Hey hey now, bettr point your finger at that River Lady. She wrote it, I just questioned it!!!


----------



## Michigander1 (Apr 5, 2006)

ERnurse said:


> yes sea trout-- are you being perverted??? :16suspect heehee
> 
> they are fun to catch, but even better to eat. Snook are fun as well as redfish, its a blast.


 Whats a Seat Trout ? ,Mich


----------



## SPITFIRE (Feb 10, 2005)

Michigander1 said:


> Joe do you sit while you pee ? :lol:


 :lol::lol::lol::lol: funny **** rite there!


----------



## autumnlovr (Jul 21, 2003)

Whew...I'll put this back on track. Spring's gotta be getting closer, I smelled a skunk this past Monday. (He was munching a seat trout!)


----------



## ERnurse (Jan 22, 2004)

autumnlovr said:


> Whew...I'll put this back on track. Spring's gotta be getting closer, I smelled a skunk this past Monday. (He was munching a seat trout!)

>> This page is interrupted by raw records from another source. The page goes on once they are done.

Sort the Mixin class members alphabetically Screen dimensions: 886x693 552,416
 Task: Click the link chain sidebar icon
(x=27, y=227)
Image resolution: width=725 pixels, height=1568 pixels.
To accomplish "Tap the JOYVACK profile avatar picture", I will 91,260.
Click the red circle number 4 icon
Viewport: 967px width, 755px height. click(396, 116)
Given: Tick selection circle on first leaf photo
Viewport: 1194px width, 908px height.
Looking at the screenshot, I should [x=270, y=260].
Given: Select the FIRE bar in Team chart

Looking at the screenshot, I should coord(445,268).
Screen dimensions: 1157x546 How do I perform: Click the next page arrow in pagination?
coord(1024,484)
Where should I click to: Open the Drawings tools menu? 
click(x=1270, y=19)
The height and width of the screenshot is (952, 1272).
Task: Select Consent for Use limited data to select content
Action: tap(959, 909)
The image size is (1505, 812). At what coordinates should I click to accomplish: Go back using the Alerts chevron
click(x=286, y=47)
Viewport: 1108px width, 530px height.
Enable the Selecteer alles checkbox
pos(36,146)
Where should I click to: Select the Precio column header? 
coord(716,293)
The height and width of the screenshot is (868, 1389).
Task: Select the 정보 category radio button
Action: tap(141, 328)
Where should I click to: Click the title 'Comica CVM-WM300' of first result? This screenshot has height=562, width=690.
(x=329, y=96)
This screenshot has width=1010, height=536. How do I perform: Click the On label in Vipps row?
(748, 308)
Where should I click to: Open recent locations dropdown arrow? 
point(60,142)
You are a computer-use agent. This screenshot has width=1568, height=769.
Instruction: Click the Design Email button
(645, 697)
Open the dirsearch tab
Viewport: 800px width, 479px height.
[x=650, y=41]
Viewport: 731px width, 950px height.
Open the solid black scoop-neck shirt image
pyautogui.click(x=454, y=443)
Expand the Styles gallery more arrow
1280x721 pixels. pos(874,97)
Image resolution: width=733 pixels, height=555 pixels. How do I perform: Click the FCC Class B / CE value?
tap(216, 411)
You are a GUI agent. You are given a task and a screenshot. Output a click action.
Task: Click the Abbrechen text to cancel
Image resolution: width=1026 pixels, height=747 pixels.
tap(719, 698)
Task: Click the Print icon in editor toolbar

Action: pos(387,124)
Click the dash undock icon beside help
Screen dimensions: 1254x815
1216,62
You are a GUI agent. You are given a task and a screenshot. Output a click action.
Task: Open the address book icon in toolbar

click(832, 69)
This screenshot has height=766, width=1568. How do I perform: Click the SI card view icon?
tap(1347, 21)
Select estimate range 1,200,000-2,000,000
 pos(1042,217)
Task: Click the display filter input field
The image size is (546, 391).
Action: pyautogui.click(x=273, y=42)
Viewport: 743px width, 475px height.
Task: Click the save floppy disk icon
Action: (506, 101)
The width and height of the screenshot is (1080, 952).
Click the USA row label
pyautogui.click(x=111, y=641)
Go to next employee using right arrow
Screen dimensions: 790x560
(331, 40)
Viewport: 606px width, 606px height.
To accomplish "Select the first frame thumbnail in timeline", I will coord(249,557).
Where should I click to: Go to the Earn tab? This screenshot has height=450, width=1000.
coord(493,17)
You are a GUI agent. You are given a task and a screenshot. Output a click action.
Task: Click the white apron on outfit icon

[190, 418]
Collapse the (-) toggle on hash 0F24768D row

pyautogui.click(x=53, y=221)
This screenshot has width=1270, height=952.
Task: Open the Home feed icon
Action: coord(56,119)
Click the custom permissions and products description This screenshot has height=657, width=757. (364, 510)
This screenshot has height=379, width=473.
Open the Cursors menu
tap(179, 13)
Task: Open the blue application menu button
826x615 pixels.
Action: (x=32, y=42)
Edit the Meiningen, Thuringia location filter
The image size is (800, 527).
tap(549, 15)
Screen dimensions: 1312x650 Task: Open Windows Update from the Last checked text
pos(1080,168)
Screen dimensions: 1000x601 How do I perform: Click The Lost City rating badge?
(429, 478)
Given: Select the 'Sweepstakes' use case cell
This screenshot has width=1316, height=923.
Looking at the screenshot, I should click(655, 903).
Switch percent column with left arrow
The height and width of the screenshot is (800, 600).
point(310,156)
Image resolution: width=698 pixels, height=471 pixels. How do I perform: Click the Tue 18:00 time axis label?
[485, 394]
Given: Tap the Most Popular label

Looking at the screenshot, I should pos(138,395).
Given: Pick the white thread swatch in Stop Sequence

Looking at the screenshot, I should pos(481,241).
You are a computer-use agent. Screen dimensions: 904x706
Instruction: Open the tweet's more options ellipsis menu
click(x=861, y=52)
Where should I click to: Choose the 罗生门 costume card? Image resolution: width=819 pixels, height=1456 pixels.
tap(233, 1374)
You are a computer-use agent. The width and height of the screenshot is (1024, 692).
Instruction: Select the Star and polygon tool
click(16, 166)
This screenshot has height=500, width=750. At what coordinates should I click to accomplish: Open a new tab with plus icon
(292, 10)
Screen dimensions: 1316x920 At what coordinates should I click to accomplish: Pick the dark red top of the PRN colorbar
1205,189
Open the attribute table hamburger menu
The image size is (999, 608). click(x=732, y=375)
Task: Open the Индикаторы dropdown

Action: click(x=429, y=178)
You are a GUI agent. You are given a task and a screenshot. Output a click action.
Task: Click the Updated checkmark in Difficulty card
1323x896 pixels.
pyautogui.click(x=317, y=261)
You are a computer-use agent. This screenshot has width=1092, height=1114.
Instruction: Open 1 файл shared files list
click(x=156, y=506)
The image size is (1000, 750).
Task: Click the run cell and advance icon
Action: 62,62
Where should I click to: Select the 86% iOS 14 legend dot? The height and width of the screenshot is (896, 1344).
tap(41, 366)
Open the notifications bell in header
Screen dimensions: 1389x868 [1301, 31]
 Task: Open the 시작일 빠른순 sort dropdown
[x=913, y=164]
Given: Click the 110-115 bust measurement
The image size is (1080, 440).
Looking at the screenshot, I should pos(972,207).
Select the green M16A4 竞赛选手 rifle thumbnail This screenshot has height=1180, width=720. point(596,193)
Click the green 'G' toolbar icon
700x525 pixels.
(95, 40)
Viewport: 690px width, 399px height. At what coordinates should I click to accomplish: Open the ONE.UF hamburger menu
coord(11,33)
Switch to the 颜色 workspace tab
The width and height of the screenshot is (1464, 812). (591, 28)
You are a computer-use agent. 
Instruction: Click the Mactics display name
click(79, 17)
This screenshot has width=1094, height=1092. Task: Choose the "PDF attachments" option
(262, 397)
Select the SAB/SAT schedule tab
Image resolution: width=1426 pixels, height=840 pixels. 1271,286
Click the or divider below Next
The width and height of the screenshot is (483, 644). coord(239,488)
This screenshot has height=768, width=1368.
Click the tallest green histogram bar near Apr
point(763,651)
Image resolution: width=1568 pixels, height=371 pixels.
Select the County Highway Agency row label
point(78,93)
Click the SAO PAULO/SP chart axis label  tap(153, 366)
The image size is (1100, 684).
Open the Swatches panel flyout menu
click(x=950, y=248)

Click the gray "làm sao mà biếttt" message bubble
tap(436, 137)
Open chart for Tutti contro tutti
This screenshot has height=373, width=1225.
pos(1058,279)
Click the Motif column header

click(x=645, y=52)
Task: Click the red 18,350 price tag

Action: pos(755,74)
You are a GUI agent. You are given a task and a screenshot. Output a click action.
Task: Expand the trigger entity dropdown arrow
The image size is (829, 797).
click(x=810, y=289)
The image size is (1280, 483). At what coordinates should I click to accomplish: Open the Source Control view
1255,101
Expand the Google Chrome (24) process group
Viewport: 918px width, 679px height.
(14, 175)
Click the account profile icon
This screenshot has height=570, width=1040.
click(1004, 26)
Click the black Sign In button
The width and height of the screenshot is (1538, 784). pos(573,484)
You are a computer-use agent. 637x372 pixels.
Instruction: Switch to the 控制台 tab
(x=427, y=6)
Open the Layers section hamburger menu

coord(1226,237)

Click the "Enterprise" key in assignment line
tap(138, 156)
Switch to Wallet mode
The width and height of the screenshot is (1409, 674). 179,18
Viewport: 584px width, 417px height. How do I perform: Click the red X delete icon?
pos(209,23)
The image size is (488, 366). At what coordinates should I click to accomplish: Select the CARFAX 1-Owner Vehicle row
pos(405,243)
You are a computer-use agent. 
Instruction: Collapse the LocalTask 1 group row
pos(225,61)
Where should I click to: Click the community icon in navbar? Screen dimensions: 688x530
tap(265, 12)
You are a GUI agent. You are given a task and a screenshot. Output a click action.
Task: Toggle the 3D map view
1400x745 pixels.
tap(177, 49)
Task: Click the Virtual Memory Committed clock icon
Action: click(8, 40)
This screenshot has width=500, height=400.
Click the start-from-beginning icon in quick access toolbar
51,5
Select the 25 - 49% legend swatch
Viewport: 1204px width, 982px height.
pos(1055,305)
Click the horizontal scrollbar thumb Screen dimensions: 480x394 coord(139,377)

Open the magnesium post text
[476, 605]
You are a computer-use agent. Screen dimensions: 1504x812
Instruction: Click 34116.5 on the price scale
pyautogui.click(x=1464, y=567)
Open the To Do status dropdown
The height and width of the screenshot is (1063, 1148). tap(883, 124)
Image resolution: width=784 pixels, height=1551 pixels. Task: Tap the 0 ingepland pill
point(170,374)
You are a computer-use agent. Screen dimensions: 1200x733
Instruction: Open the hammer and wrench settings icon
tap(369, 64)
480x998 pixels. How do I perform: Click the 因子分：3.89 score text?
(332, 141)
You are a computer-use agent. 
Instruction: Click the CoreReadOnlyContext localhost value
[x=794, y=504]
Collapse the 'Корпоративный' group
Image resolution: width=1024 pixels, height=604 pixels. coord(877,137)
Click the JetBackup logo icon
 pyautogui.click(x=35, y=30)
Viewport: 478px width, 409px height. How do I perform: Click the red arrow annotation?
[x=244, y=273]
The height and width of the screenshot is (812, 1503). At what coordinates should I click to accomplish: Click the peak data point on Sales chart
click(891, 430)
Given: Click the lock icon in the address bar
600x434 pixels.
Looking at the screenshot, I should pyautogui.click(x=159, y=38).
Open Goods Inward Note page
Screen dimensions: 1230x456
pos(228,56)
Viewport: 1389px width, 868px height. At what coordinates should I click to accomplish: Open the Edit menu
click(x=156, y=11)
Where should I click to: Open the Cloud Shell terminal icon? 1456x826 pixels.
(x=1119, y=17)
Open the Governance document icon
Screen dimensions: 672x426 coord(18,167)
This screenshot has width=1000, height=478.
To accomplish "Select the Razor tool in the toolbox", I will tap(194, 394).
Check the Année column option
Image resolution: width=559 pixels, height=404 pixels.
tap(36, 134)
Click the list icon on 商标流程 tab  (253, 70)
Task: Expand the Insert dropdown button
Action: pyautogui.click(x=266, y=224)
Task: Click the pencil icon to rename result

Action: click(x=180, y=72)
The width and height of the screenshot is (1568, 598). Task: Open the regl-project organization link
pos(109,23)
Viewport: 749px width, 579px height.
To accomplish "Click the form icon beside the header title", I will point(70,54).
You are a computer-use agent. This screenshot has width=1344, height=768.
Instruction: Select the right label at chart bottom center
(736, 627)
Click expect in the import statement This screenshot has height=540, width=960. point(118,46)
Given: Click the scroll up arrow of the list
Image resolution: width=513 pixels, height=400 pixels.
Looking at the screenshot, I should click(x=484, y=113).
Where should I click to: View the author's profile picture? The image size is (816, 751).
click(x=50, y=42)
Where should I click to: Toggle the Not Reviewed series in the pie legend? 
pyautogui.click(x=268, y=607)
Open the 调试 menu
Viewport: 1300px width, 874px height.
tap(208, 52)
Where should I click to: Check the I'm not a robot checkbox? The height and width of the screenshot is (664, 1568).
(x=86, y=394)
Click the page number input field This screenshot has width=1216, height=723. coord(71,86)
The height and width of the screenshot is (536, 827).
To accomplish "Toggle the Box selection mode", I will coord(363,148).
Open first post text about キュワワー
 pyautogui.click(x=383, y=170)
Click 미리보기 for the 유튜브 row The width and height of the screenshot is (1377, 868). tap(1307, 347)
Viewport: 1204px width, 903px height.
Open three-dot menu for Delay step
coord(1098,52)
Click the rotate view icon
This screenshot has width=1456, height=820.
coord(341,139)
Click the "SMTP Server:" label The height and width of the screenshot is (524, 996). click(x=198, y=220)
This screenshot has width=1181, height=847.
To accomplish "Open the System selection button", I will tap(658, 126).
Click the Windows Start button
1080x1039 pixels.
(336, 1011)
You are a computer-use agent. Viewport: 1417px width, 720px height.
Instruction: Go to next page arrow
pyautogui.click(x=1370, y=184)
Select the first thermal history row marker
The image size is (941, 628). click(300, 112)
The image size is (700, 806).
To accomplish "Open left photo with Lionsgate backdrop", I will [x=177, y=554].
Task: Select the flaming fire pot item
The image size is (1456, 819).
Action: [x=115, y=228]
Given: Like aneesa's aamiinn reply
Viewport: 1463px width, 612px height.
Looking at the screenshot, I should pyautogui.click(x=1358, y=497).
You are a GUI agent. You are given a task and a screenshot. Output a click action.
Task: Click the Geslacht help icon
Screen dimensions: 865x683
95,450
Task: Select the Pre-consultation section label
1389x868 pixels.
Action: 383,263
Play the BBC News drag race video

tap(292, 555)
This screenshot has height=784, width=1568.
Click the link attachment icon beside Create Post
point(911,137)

 yeah right back on track there autumnlovr :lol:

it will be here soon enough, March is always the toughest for me, it is generally warmer out but the river is usually crammed with ice, when I was younger I would sneak out there and go whipping- and just have a knife ready on the seat in case of any icebergs--but I have grown out of that --thank goodness

Chicken coop is almost ready for some chickies, cant seem to find any older ones so looks like I will be starting out with day old chicks. I will have to wait for my eggs. I planned to get chicks, but was hoping for a couple hens as well to start with.

THINK SPRING!! :chillin:


----------



## Wendy (Oct 6, 2008)

ERNurse..

You can google chickens for sale or rescue...lots of livestock sites list them.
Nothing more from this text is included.